▸ **TAREFA A**
Indique todos os hospitais portugueses referidos pelo nome no texto sobre a emigração de José Carlos Pereira.
▸ **TAREFA B**
Responda a estas perguntas sobre o texto acerca da emigração de José Carlos Pereira:
(i) Em que ano se licenciou José Carlos Pereira?
(ii) Qual é a profissão da mulher dele?
(iii) Em que especialidade trabalha ele no hospital público do Reino Unido?
▸ **TAREFA C**
Continue o texto sobre a emigração de José Carlos Pereira a partir do ponto em que termina.

▸ **TEXTO DE LEITURA**
_ _ _ _
Aos 40 anos José Carlos Pereira emigrou. A mulher, dentista, estava com dificuldades em encontrar trabalho em Portugal e partiu para o Reino Unido há cinco anos. Ele, com propostas de trabalho em troca de recibos verdes em Portugal, acabou por juntar-se a ela. “O país não está bem. O setor também não e a situação não mudará tão depressa”, diz ao Observador.
Está a trabalhar num hospital público na sua especialidade, em Medicina Interna. Por cá, licenciara-se em 2000 pela Faculdade de Medicina, em Lisboa. Não fez logo a especialidade, mas andou a fazer serviço de banco nos hospitais. Passou pelos hospitais de Santarém e Garcia de Orta, em Almada. E como especialista no Amadora-Sintra.
“Decidi ir por razões familiares. A situação estava cada vez pior e ainda está e tivemos que rever a nossa vida”, conta ao Obervador.
Cecília, a sua mulher, tinha sido mãe quando as portas se abriram no Reino Unido. Durante os últimos cinco anos, José Carlos visitava-a com regularidade. Era uma vida de cá e lá. Por cá, trabalhava como interno e fazia algumas horas noutros hospitais. “Os hospitais deixaram de ter dinheiro para contratar. Tinha propostas, mas eram todas precárias e a recibos verdes. E acabei por emigrar este ano”, disse.
_ _ _ _
▸ **CONJUNTO DE DADOS**
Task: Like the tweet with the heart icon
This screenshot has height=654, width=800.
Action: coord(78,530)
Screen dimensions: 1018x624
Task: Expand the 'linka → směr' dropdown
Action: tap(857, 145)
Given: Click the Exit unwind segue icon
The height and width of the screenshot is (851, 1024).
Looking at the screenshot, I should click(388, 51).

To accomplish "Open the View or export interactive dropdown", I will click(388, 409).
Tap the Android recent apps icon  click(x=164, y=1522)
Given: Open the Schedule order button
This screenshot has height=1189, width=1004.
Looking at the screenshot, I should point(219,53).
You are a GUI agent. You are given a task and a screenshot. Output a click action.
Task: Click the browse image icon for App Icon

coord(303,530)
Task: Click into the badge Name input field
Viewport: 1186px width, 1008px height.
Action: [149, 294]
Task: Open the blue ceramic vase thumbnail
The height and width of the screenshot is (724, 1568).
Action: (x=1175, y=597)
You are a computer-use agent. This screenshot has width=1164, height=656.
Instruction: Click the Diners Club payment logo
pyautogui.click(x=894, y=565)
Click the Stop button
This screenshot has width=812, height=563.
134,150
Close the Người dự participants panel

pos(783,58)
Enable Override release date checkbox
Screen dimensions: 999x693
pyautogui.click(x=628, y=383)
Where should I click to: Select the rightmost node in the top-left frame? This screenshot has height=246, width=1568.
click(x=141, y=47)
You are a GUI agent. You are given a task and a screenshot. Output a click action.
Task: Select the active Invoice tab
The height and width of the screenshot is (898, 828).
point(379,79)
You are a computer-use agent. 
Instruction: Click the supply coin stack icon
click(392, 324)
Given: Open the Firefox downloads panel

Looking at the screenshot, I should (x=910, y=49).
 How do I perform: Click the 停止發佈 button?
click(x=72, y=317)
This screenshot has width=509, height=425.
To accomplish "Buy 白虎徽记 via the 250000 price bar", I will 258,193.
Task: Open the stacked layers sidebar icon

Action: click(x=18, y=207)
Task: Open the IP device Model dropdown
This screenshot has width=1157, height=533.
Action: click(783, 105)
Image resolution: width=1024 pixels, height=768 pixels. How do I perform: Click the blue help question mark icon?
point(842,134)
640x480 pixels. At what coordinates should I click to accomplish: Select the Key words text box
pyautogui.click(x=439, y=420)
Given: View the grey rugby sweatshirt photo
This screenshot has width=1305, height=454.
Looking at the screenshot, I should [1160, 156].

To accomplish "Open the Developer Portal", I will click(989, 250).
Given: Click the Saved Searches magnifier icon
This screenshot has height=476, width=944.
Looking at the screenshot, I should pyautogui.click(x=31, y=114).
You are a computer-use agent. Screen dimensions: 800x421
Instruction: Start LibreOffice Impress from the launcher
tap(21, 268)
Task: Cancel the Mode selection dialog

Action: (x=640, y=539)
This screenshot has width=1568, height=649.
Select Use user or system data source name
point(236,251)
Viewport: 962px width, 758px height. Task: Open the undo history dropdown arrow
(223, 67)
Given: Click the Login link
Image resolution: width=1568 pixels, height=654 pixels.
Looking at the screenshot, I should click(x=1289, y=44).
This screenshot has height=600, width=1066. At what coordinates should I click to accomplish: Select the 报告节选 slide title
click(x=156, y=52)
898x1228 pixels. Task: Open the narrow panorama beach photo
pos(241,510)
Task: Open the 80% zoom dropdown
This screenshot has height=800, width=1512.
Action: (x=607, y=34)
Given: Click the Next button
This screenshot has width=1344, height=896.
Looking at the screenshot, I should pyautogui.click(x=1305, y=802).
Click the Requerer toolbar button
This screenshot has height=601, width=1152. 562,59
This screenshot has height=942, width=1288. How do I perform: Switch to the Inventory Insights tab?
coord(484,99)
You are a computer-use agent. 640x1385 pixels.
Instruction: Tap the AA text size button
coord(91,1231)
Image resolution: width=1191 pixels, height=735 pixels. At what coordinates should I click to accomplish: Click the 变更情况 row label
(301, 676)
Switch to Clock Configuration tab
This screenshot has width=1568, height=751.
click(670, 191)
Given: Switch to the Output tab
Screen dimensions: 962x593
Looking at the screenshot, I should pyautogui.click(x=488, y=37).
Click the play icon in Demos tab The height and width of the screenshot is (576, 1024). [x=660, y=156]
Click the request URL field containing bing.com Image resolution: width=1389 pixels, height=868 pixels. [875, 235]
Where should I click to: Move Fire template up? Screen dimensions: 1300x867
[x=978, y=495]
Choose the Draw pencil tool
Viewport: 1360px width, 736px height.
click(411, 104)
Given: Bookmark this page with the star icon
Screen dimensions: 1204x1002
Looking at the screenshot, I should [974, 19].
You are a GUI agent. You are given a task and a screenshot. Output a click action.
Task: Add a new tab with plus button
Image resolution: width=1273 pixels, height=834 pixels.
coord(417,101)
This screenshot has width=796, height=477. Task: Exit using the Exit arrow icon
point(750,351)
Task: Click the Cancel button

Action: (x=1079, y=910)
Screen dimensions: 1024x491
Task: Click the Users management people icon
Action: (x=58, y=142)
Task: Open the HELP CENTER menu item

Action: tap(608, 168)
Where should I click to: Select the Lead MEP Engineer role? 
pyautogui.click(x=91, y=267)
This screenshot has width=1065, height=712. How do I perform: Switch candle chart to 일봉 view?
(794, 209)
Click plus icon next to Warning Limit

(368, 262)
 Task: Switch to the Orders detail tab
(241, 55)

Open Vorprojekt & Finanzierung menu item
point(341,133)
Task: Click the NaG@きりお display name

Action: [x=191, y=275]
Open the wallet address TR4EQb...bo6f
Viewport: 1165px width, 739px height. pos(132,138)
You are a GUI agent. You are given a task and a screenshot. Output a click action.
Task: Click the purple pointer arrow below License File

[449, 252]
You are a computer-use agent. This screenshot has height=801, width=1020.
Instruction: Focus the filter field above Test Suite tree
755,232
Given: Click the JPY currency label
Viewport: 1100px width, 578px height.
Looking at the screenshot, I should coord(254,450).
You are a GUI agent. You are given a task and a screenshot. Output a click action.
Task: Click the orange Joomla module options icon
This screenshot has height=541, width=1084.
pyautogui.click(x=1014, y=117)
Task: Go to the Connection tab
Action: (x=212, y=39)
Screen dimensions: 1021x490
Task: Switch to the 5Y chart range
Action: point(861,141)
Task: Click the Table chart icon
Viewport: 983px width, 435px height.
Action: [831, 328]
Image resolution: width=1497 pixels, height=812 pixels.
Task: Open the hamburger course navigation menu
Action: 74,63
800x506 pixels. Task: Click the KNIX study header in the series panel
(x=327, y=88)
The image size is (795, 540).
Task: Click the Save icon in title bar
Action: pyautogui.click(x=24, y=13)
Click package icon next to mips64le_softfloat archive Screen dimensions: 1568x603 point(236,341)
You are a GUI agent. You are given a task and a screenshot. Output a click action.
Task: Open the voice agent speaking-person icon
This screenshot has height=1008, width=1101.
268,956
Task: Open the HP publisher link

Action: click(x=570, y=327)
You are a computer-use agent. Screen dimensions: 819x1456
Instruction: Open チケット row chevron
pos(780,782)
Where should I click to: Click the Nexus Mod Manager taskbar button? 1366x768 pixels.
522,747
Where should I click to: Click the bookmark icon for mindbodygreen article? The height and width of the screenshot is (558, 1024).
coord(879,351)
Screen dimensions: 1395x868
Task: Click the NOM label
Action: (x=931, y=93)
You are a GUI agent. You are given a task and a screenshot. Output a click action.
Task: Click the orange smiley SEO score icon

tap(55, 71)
_ _ _ _
▸ **RESPOSTA A**
Hospital de Santarém
Hospital Garcia de Orta, em Almada
Hospital Amadora-Sintra

▸ **RESPOSTA B**
(i) Em 2000.
(ii) É dentista.
(iii) Em Medicina Interna.

▸ **RESPOSTA C**
O sistema de saúde inglês é “completamente diferente do português”. “A forma de trabalho, os protocolos, é tudo completamente diferente”, acrescenta. O médico considera estar a ter uma “excelente experiência em termos curriculares e clínicos”. E não pensa, para já, em voltar. Até porque tem um filho e um salário bem melhor do que o que teria em Portugal.
Depois de uma greve de médicos que durou dois dias e do anúncio do ministro da Saúde, Paulo Macedo, de abertura de novas vagas, José Carlos continua firme. “Dificilmente vamos ter condições em Portugal tão depressa. Já não é a primeira vez que abrem estas vagas fantasma”, acusa.
Do outro lado do Atlântico, nos Estados Unidos, Daniel Leal, 30 anos, também não espera que a situação económica e a sua influência no setor da Saúde sofram grandes evoluções nos próximos tempos. “Eu quero voltar, mas daqui a dez quinze anos”, disse ao Observador.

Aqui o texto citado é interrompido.